Multiply. (Assume all variables in this problem set represent nonnegative real numbers.)
$$(3x^{\frac{1}{2}}+2^{\frac{3}{2}})(3x^{\frac{1}{2}}-2^{\frac{3}{2}})$$

Answer

**step1** Identifying the structure of the expression

The given expression is $$(3x^{\frac{1}{2}}+2^{\frac{3}{2}})(3x^{\frac{1}{2}}-2^{\frac{3}{2}})$$.
This expression has the form of a product of two binomials that are conjugates of each other, specifically $$(A+B)(A-B)$$.

**step2** Identifying A and B

By comparing the given expression with the form $$(A+B)(A-B)$$:
We can identify $$A = 3x^{\frac{1}{2}}$$ and $$B = 2^{\frac{3}{2}}$$.

**step3** Applying the difference of squares formula

The mathematical identity for the product of conjugates is known as the difference of squares formula, which states that $$(A+B)(A-B) = A^2 - B^2$$.
We will use this formula to simplify the given expression.
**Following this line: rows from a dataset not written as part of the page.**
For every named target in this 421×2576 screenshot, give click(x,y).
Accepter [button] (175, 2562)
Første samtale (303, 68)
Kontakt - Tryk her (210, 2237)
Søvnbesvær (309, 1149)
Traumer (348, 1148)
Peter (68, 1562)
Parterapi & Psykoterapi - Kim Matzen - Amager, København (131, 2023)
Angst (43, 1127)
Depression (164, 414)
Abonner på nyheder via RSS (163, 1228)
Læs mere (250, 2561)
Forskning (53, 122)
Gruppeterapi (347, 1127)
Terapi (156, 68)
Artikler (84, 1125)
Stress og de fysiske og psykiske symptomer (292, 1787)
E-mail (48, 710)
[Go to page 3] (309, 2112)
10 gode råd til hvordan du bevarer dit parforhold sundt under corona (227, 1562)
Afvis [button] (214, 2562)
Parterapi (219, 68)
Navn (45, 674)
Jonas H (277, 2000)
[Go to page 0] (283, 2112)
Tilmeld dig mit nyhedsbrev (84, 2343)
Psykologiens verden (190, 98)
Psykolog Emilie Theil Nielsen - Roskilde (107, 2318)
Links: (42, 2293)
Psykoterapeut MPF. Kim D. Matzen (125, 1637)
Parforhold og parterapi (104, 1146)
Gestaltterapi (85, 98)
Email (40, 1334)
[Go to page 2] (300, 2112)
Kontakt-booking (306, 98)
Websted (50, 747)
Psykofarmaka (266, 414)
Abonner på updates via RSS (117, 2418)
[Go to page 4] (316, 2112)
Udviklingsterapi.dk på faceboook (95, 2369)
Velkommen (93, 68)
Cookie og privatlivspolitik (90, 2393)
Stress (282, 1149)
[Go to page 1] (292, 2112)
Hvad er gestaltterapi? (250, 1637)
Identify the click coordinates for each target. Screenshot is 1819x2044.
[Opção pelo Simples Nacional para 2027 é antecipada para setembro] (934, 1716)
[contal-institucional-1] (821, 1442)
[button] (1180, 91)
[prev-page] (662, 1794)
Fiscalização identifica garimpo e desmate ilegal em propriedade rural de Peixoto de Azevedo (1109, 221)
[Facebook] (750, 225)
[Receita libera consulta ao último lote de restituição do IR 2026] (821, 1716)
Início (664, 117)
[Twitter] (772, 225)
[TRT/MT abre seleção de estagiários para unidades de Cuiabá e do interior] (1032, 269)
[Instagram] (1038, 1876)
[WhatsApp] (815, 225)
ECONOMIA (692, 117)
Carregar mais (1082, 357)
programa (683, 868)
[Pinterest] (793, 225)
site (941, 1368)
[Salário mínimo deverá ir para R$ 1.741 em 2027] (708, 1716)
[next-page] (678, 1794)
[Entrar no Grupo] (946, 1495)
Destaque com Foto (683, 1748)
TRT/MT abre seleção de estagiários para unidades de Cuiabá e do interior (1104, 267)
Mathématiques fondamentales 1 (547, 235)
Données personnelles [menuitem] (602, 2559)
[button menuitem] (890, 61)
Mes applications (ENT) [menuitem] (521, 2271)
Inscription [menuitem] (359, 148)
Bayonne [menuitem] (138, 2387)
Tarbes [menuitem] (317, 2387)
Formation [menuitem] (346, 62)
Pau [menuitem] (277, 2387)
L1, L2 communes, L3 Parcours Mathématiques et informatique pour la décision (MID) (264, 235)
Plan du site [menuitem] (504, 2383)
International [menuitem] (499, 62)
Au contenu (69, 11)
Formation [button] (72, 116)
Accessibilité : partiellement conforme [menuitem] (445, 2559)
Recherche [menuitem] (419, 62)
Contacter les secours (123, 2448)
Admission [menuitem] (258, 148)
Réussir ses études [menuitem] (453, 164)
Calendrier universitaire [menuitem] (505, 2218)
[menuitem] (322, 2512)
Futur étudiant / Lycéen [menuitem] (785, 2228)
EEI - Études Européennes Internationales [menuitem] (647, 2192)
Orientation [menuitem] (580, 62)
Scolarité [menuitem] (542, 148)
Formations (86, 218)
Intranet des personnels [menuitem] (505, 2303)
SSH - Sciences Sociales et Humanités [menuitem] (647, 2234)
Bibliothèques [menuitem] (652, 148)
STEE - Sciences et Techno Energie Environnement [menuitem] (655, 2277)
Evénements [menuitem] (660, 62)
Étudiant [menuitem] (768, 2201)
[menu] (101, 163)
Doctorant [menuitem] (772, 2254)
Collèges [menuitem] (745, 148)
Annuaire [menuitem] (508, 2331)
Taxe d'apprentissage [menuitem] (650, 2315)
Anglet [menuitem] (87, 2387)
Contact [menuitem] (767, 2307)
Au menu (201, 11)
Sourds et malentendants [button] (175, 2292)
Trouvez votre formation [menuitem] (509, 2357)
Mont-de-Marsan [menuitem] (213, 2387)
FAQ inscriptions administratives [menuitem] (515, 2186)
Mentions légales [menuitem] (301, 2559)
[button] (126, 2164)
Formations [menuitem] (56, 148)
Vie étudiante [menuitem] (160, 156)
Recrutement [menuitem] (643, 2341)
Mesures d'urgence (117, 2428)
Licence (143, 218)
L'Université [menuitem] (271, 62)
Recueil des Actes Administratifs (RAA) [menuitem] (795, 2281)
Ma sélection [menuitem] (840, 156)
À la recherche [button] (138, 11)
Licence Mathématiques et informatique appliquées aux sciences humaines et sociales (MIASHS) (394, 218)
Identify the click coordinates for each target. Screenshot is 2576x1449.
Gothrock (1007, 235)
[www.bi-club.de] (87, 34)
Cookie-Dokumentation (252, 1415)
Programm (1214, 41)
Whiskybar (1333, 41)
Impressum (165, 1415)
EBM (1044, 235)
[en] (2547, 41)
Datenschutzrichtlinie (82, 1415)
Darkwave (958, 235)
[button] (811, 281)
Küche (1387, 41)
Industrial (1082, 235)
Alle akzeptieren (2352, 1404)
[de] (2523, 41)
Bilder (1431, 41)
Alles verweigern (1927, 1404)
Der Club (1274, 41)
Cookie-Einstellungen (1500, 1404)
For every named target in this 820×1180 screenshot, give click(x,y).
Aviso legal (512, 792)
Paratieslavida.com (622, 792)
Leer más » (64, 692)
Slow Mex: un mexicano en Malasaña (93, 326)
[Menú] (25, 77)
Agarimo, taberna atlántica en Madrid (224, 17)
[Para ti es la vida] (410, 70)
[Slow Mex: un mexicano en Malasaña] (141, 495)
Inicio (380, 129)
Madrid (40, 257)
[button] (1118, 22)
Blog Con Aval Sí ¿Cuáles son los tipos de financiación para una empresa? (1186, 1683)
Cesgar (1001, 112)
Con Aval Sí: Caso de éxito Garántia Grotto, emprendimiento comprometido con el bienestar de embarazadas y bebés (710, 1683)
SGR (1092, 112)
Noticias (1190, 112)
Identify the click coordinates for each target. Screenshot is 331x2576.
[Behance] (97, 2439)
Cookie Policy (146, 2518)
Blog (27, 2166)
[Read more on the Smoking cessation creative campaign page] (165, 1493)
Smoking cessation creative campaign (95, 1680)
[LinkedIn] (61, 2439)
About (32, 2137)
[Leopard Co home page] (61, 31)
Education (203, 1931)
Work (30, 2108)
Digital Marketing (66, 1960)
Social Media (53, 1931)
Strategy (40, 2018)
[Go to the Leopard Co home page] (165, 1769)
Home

**step4** Calculating A squared

First, we calculate $$A^2$$:
$$A^2 = (3x^{\frac{1}{2}})^2$$
To square this term, we square the coefficient (3) and the variable term ($$x^{\frac{1}{2}}$$) separately:
$$3^2 = 9$$
$$(x^{\frac{1}{2}})^2 = x^{(\frac{1}{2} \times 2)} = x^1 = x$$
So, $$A^2 = 9x$$.

**step5** Calculating B squared

Next, we calculate $$B^2$$:
$$B^2 = (2^{\frac{3}{2}})^2$$
To square this term, we multiply the exponents:
$$(2^{\frac{3}{2}})^2 = 2^{(\frac{3}{2} \times 2)} = 2^3$$
Now, we calculate the value of $$2^3$$:
$$2^3 = 2 \times 2 \times 2 = 8$$
So, $$B^2 = 8$$.

**step6** Combining the squared terms

Finally, we substitute the calculated values of $$A^2$$ and $$B^2$$ into the difference of squares formula, $$A^2 - B^2$$:
$$A^2 - B^2 = 9x - 8$$
Therefore, the product of the given expression is $$9x - 8$$.